SUPPLIED MATERIAL:
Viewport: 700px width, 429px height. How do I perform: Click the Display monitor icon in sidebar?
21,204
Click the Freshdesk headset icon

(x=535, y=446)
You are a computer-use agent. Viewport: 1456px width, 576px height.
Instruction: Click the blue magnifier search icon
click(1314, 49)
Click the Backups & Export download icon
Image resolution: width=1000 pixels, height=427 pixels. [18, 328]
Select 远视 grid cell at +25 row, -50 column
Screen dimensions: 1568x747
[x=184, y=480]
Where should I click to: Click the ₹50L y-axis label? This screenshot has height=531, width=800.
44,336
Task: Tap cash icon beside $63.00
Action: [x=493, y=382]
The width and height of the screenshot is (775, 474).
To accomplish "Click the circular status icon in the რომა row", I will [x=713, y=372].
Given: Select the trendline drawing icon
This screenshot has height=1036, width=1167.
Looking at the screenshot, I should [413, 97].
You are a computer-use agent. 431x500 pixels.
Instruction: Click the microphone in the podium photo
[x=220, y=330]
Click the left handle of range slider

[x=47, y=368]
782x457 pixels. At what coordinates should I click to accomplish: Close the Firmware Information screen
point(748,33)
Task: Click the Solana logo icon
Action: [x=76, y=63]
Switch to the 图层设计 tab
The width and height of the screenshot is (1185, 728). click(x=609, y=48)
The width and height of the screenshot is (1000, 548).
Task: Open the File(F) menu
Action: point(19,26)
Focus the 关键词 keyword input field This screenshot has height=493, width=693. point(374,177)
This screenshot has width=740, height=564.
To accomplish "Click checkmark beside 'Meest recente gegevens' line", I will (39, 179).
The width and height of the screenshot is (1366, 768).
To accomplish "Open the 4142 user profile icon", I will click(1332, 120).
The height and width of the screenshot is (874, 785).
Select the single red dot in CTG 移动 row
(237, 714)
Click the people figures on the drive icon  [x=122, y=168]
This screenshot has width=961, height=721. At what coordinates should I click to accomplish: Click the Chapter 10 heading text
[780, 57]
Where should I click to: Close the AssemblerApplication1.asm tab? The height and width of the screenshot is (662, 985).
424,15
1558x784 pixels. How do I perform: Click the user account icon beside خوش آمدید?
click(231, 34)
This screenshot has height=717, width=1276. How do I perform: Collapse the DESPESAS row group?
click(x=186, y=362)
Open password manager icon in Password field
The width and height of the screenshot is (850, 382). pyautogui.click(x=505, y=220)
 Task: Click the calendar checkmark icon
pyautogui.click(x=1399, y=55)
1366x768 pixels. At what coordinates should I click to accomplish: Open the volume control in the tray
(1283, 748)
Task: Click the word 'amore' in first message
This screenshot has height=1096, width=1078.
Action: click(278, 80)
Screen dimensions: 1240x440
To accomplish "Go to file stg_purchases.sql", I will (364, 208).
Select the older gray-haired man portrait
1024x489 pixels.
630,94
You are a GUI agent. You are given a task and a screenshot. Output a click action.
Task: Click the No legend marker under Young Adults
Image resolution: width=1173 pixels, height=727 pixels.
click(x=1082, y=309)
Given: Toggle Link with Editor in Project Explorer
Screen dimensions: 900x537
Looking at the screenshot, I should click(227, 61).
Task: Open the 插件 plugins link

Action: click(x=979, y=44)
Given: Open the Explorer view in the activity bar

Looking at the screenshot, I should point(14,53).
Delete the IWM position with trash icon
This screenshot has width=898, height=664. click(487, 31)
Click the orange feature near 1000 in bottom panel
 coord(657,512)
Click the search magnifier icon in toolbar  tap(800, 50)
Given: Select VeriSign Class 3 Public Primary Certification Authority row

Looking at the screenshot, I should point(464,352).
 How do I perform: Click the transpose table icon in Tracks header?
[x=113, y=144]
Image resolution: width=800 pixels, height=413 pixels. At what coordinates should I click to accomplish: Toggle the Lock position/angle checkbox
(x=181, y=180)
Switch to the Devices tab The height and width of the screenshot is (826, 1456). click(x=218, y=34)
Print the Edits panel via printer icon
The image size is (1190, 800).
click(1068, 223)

EXERCISE AIM:
Please copy all of the data above exactly.

YOUR RESPONSE:
Viewport: 700px width, 429px height. How do I perform: Click the Display monitor icon in sidebar?
21,204
Click the Freshdesk headset icon

(x=535, y=446)
You are a computer-use agent. Viewport: 1456px width, 576px height.
Instruction: Click the blue magnifier search icon
click(1314, 49)
Click the Backups & Export download icon
Image resolution: width=1000 pixels, height=427 pixels. [18, 328]
Select 远视 grid cell at +25 row, -50 column
Screen dimensions: 1568x747
[x=184, y=480]
Where should I click to: Click the ₹50L y-axis label? This screenshot has height=531, width=800.
44,336
Task: Tap cash icon beside $63.00
Action: [x=493, y=382]
The width and height of the screenshot is (775, 474).
To accomplish "Click the circular status icon in the რომა row", I will [x=713, y=372].
Given: Select the trendline drawing icon
This screenshot has height=1036, width=1167.
Looking at the screenshot, I should [413, 97].
You are a computer-use agent. 431x500 pixels.
Instruction: Click the microphone in the podium photo
[x=220, y=330]
Click the left handle of range slider

[x=47, y=368]
782x457 pixels. At what coordinates should I click to accomplish: Close the Firmware Information screen
point(748,33)
Task: Click the Solana logo icon
Action: [x=76, y=63]
Switch to the 图层设计 tab
The width and height of the screenshot is (1185, 728). click(x=609, y=48)
The width and height of the screenshot is (1000, 548).
Task: Open the File(F) menu
Action: point(19,26)
Focus the 关键词 keyword input field This screenshot has height=493, width=693. point(374,177)
This screenshot has width=740, height=564.
To accomplish "Click checkmark beside 'Meest recente gegevens' line", I will (39, 179).
The width and height of the screenshot is (1366, 768).
To accomplish "Open the 4142 user profile icon", I will click(1332, 120).
The height and width of the screenshot is (874, 785).
Select the single red dot in CTG 移动 row
(237, 714)
Click the people figures on the drive icon  [x=122, y=168]
This screenshot has width=961, height=721. At what coordinates should I click to accomplish: Click the Chapter 10 heading text
[780, 57]
Where should I click to: Close the AssemblerApplication1.asm tab? The height and width of the screenshot is (662, 985).
424,15
1558x784 pixels. How do I perform: Click the user account icon beside خوش آمدید?
click(231, 34)
This screenshot has height=717, width=1276. How do I perform: Collapse the DESPESAS row group?
click(x=186, y=362)
Open password manager icon in Password field
The width and height of the screenshot is (850, 382). pyautogui.click(x=505, y=220)
 Task: Click the calendar checkmark icon
pyautogui.click(x=1399, y=55)
1366x768 pixels. At what coordinates should I click to accomplish: Open the volume control in the tray
(1283, 748)
Task: Click the word 'amore' in first message
This screenshot has height=1096, width=1078.
Action: click(278, 80)
Screen dimensions: 1240x440
To accomplish "Go to file stg_purchases.sql", I will (364, 208).
Select the older gray-haired man portrait
1024x489 pixels.
630,94
You are a GUI agent. You are given a task and a screenshot. Output a click action.
Task: Click the No legend marker under Young Adults
Image resolution: width=1173 pixels, height=727 pixels.
click(x=1082, y=309)
Given: Toggle Link with Editor in Project Explorer
Screen dimensions: 900x537
Looking at the screenshot, I should click(227, 61).
Task: Open the 插件 plugins link

Action: click(x=979, y=44)
Given: Open the Explorer view in the activity bar

Looking at the screenshot, I should point(14,53).
Delete the IWM position with trash icon
This screenshot has width=898, height=664. click(487, 31)
Click the orange feature near 1000 in bottom panel
 coord(657,512)
Click the search magnifier icon in toolbar  tap(800, 50)
Given: Select VeriSign Class 3 Public Primary Certification Authority row

Looking at the screenshot, I should point(464,352).
 How do I perform: Click the transpose table icon in Tracks header?
[x=113, y=144]
Image resolution: width=800 pixels, height=413 pixels. At what coordinates should I click to accomplish: Toggle the Lock position/angle checkbox
(x=181, y=180)
Switch to the Devices tab The height and width of the screenshot is (826, 1456). click(x=218, y=34)
Print the Edits panel via printer icon
The image size is (1190, 800).
click(1068, 223)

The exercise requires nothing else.